Stored data entries
──────────

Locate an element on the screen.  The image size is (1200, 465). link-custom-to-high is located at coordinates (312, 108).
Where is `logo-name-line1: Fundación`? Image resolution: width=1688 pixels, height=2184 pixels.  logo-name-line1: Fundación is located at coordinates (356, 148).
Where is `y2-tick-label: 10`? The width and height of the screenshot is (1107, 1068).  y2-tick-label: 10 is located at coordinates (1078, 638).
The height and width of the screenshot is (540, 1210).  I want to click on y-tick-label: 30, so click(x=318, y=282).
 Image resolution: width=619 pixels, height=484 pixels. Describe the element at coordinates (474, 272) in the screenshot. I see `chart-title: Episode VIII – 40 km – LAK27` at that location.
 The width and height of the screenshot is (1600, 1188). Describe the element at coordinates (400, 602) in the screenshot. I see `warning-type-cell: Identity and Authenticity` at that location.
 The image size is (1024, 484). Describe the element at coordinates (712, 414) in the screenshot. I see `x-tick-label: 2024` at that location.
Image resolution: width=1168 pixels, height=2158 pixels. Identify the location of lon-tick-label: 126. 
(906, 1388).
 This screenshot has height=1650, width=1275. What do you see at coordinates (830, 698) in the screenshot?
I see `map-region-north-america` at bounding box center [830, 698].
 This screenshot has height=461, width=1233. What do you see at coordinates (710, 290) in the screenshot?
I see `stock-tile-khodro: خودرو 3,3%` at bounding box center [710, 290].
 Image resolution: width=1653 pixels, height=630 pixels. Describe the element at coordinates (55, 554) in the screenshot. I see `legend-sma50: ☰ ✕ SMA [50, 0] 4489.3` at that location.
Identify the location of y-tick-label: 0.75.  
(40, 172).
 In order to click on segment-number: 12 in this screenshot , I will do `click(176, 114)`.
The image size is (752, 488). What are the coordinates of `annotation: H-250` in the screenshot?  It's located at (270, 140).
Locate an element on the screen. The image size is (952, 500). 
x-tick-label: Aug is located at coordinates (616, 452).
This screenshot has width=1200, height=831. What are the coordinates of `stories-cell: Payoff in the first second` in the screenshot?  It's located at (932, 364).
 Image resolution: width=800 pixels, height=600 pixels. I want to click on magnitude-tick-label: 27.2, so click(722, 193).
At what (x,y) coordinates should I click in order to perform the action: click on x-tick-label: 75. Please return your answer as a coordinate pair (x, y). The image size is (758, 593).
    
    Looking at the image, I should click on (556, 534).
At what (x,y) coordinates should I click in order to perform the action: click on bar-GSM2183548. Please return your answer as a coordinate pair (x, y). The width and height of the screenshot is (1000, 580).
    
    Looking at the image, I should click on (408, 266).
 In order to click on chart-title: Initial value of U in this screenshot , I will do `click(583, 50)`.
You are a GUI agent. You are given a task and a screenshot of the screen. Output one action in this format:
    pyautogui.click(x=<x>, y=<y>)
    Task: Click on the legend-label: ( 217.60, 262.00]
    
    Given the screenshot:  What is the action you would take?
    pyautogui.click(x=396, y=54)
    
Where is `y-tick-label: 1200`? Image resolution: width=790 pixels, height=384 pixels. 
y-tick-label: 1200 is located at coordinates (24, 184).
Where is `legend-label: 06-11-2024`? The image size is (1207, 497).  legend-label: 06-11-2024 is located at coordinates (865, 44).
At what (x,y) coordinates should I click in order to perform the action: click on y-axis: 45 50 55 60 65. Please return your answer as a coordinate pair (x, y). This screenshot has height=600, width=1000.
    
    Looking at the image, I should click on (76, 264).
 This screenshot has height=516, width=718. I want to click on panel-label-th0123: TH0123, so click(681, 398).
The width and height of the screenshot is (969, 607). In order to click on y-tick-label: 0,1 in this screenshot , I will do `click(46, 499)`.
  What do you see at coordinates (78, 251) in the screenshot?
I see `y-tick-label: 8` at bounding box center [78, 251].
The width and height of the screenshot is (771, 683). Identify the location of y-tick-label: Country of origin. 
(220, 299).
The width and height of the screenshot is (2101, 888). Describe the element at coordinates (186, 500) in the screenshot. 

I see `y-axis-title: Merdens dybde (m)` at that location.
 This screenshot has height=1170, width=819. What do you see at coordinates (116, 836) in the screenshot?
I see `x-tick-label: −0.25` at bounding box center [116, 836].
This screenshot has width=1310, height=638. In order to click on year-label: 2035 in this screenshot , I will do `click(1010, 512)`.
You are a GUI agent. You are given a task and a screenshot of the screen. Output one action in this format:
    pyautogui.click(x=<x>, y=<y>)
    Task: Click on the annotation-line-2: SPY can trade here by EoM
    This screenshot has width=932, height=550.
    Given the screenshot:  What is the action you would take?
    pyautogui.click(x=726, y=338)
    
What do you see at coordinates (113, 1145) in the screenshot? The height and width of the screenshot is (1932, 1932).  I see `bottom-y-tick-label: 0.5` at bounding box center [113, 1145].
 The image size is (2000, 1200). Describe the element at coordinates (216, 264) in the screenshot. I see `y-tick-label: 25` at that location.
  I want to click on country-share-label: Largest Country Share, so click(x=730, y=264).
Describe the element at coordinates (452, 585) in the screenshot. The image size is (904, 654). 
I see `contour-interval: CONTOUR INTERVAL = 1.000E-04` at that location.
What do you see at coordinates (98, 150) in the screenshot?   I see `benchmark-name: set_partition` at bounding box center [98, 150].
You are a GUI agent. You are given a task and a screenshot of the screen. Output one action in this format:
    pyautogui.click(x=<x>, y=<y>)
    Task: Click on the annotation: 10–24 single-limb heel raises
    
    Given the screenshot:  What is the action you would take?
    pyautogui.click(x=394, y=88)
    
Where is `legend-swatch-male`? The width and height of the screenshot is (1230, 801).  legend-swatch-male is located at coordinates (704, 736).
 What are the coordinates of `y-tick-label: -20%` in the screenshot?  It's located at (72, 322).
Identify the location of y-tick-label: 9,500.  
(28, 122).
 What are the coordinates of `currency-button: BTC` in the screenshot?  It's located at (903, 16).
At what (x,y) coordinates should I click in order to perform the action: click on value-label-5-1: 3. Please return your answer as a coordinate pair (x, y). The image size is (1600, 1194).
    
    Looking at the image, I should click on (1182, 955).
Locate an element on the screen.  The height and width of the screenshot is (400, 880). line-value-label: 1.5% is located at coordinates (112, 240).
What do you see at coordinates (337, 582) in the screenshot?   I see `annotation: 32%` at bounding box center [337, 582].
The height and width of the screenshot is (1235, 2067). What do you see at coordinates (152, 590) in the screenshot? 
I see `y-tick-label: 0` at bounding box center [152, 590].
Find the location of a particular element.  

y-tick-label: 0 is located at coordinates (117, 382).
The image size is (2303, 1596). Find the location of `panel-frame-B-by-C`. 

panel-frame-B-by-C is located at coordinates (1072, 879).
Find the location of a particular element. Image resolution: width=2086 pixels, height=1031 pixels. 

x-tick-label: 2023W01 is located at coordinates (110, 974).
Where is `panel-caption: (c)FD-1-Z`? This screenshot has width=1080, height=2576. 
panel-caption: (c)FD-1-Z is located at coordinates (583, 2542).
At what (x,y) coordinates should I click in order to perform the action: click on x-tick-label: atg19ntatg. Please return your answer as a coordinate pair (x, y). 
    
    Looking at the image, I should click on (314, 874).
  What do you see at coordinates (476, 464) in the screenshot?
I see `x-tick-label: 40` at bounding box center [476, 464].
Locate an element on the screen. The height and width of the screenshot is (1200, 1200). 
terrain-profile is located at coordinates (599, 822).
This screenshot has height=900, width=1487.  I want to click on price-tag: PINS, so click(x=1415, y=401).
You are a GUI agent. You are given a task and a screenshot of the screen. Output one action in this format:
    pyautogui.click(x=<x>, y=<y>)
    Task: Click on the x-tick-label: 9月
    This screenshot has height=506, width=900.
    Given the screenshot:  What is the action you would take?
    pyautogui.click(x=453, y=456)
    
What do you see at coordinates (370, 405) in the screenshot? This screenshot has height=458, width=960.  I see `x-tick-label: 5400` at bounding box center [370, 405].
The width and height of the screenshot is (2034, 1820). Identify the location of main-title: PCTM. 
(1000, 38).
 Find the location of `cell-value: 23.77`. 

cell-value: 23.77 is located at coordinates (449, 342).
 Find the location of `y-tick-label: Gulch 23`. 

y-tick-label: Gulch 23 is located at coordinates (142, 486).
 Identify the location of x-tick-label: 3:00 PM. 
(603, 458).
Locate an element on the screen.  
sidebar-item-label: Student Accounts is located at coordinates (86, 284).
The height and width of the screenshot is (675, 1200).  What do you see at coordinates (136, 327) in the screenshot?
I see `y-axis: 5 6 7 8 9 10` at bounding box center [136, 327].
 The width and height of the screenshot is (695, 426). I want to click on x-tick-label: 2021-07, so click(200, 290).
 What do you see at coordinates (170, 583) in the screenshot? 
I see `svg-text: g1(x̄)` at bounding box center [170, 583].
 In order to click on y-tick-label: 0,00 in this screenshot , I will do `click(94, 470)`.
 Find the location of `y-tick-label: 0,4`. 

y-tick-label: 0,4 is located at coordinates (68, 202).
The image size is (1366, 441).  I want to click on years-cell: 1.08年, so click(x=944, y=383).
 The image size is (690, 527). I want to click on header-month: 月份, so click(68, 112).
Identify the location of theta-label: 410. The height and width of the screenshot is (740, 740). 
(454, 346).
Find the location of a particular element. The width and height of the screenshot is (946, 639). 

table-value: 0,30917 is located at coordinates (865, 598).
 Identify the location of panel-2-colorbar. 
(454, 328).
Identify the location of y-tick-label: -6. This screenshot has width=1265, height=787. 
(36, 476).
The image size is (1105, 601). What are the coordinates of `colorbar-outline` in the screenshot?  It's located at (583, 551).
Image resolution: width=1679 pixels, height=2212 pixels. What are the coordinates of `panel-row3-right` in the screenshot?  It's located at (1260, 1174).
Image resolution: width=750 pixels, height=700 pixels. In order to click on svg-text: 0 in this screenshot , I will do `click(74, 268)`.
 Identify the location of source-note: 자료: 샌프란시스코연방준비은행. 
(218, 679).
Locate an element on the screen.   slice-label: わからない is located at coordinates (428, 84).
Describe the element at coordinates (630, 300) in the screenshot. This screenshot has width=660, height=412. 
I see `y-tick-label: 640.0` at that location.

──────────

● **Your assignment**: Quote the lines from the one containing "What do you see at coordinates (476, 464)" through the one containing "terrain-profile is located", word for word.

● **The answer**:
  What do you see at coordinates (476, 464) in the screenshot?
I see `x-tick-label: 40` at bounding box center [476, 464].
Locate an element on the screen. The height and width of the screenshot is (1200, 1200). 
terrain-profile is located at coordinates (599, 822).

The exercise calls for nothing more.